* _THE TASK_:
With pictures omitted, transcribe exactly the lines from the one containing "Task: Click the Facebook Like button" to the end of the records below.

* _DATA SECTION_:
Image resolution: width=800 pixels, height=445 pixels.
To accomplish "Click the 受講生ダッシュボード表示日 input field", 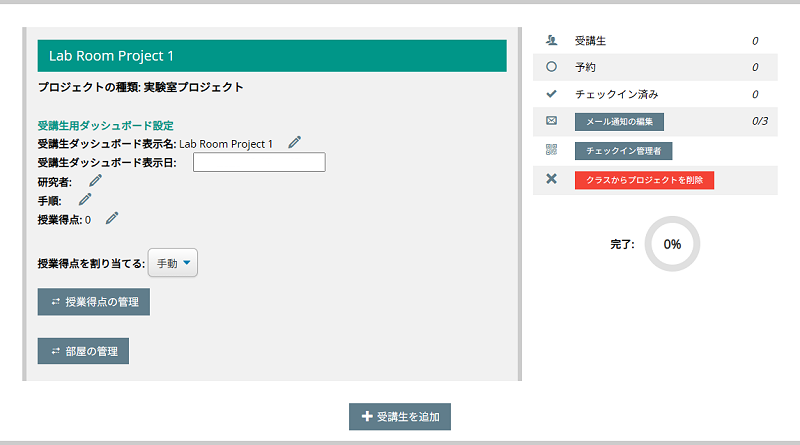I will pos(259,162).
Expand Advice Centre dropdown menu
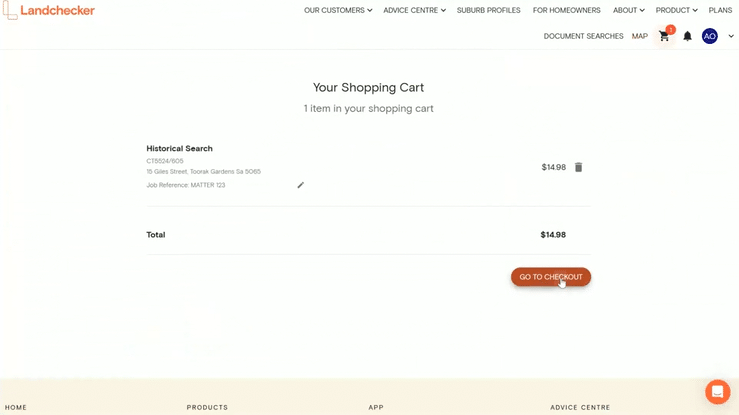 [414, 10]
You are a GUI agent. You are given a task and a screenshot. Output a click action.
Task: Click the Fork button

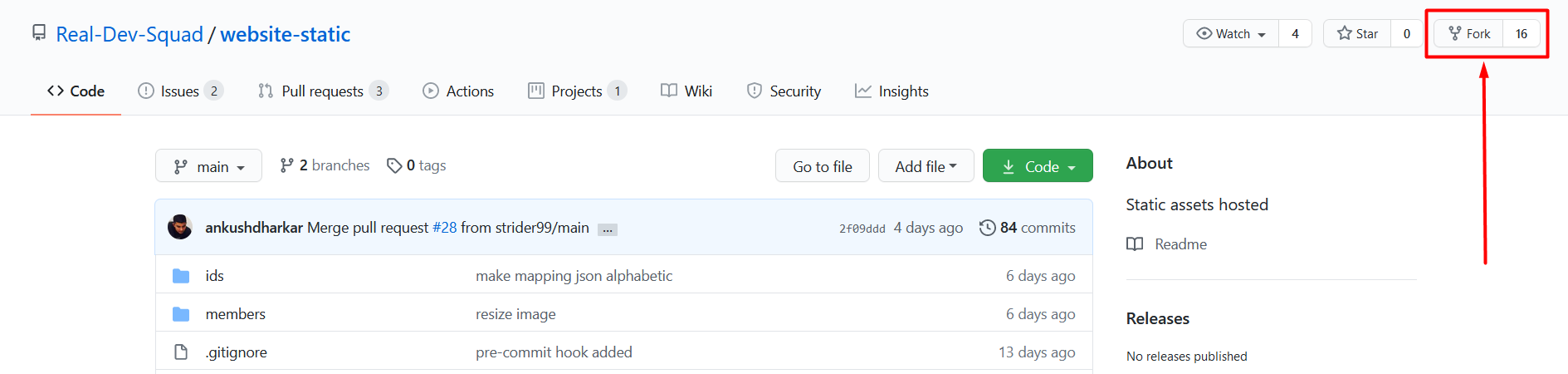pyautogui.click(x=1469, y=34)
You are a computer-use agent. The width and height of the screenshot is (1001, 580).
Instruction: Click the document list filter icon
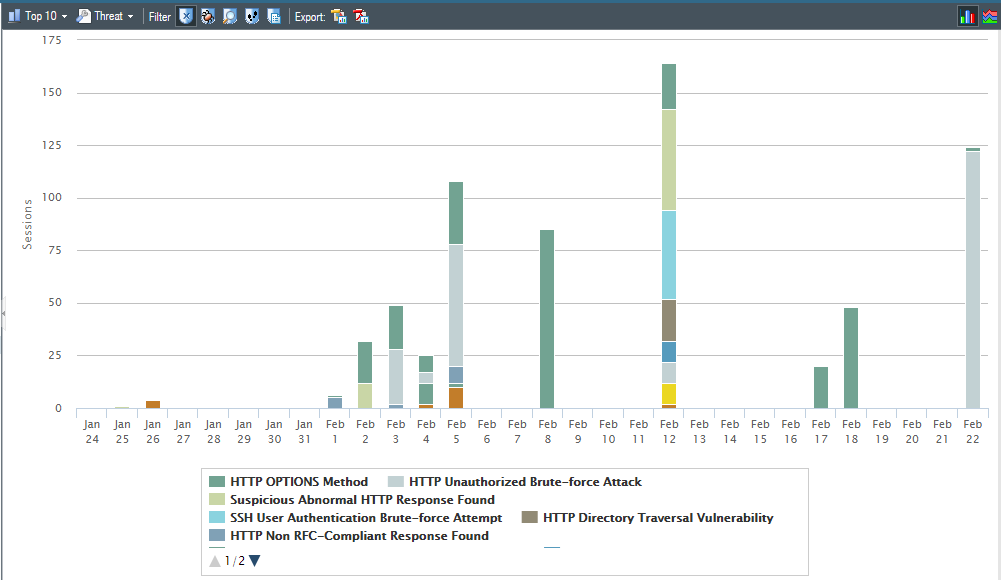274,16
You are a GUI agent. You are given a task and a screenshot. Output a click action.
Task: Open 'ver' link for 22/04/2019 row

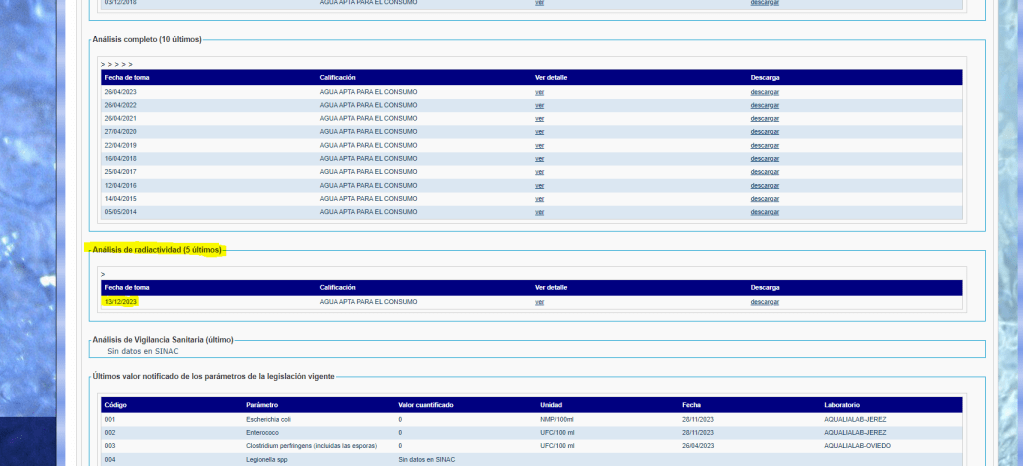coord(539,145)
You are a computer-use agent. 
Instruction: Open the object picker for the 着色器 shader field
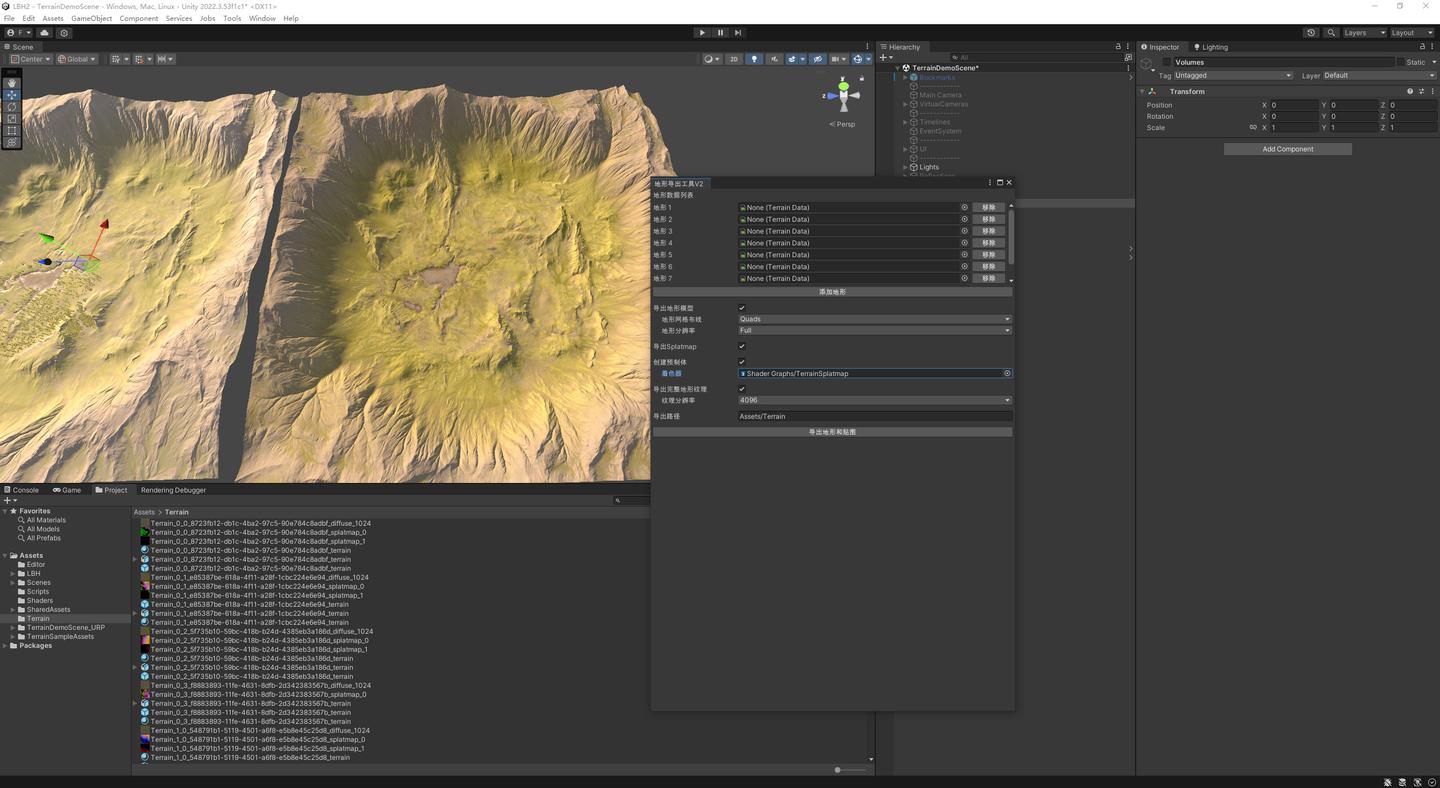point(1006,373)

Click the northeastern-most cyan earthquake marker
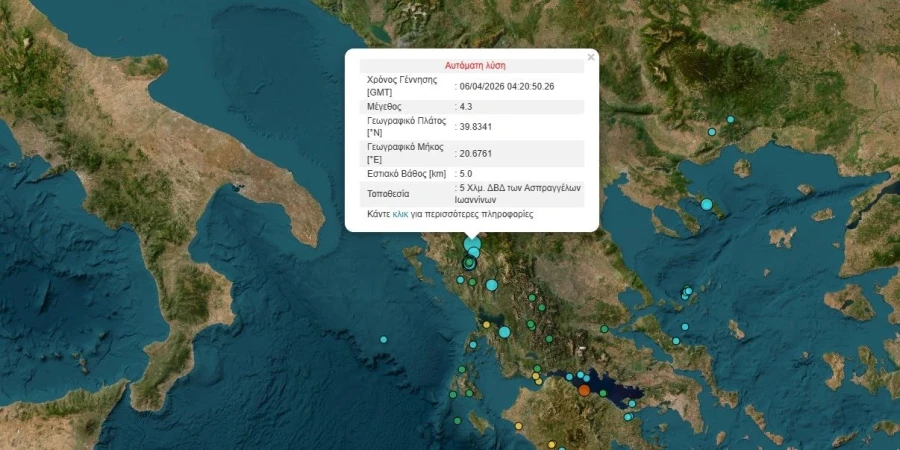(730, 120)
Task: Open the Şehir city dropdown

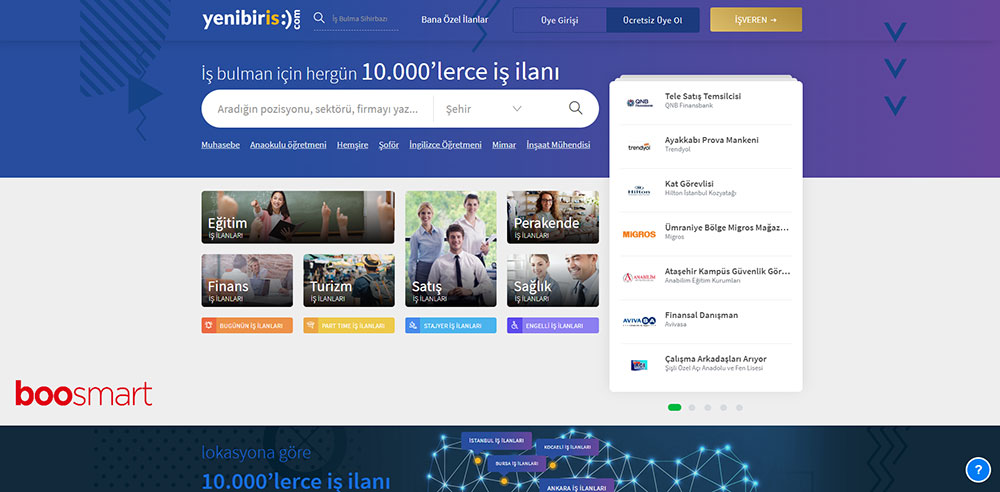Action: [484, 109]
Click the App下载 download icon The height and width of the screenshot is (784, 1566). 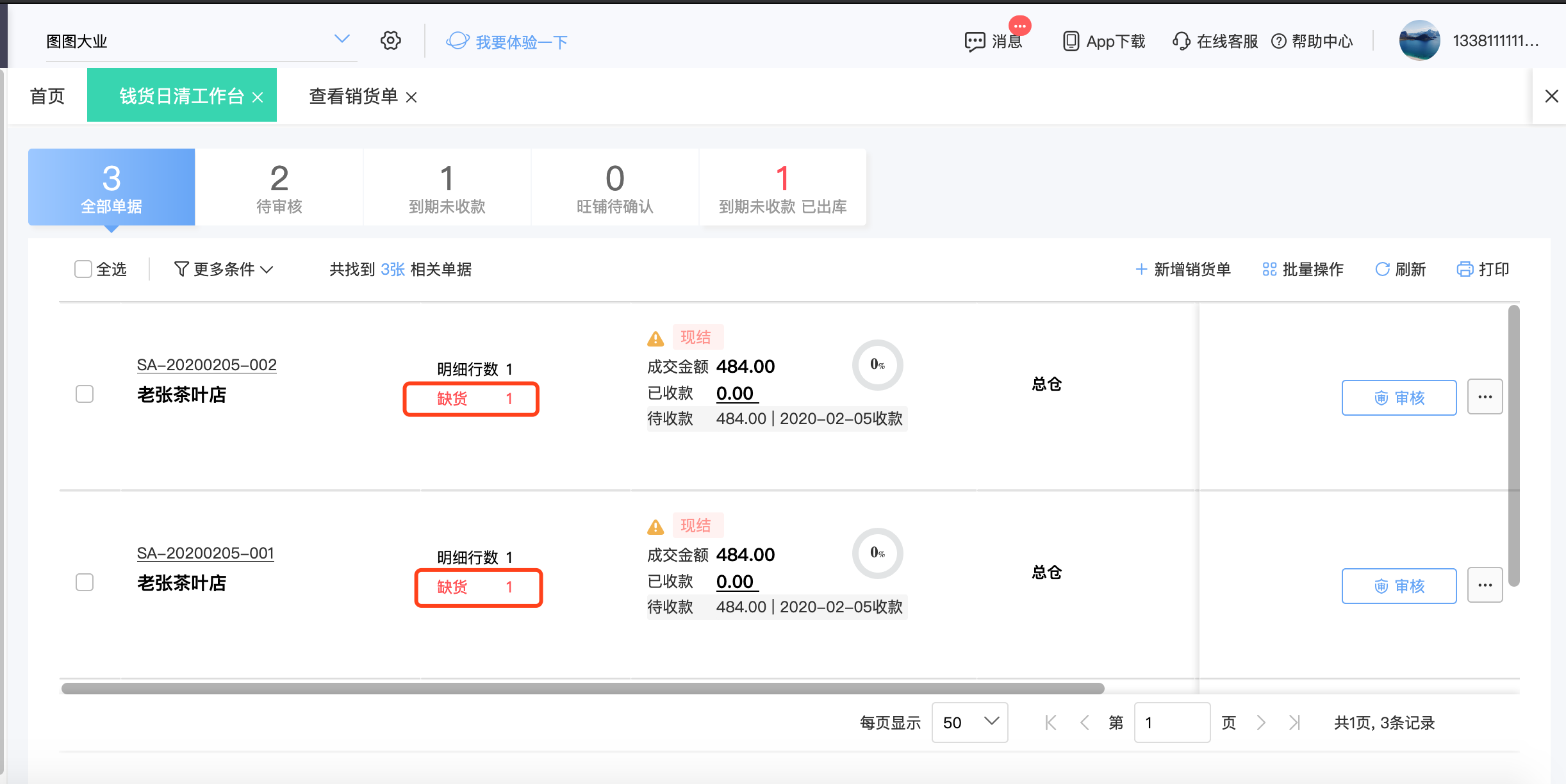click(1069, 39)
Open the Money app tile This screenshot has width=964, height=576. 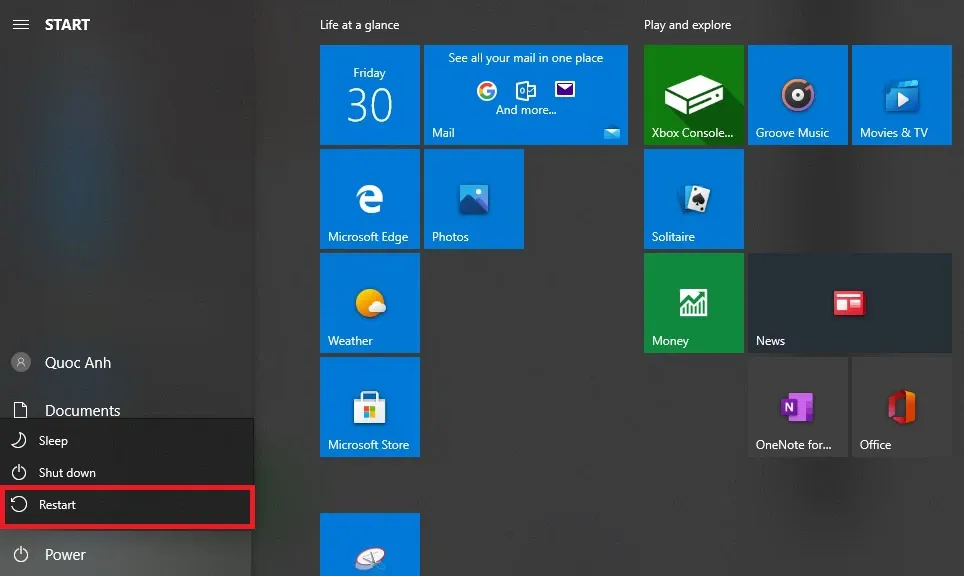coord(693,303)
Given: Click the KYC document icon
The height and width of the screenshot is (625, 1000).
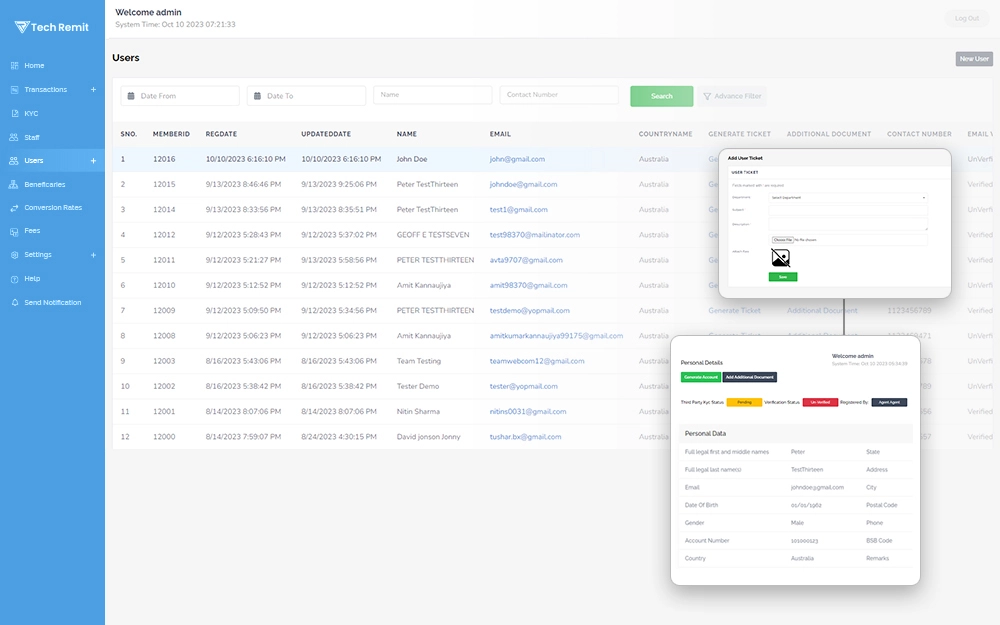Looking at the screenshot, I should tap(14, 114).
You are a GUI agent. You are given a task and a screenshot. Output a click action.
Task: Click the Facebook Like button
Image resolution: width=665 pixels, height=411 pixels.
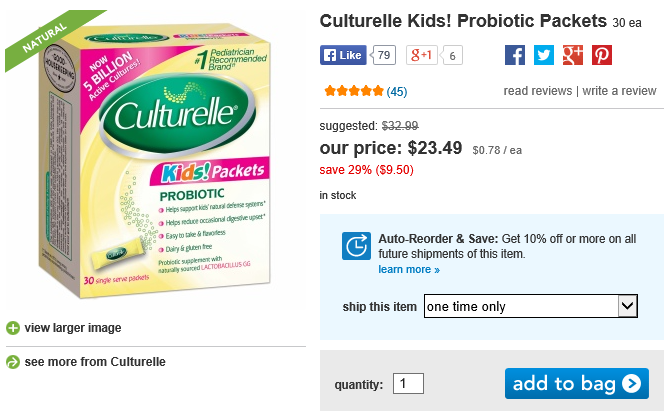pyautogui.click(x=343, y=55)
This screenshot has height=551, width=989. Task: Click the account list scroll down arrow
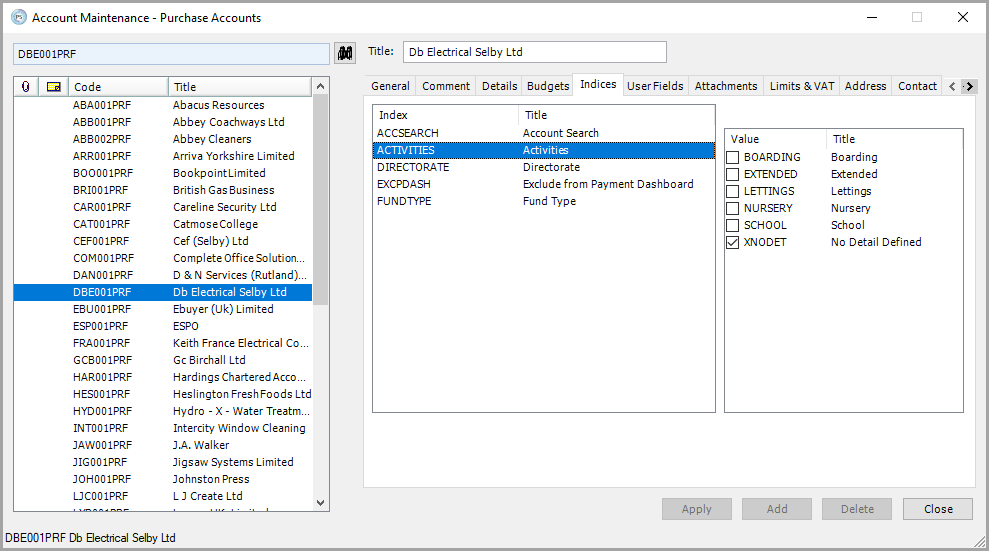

* _RESULT OF THIS EXERCISE_:
Task: Click the Facebook Like button
Image resolution: width=665 pixels, height=411 pixels.
pyautogui.click(x=343, y=55)
This screenshot has height=551, width=989. Task: Click the account list scroll down arrow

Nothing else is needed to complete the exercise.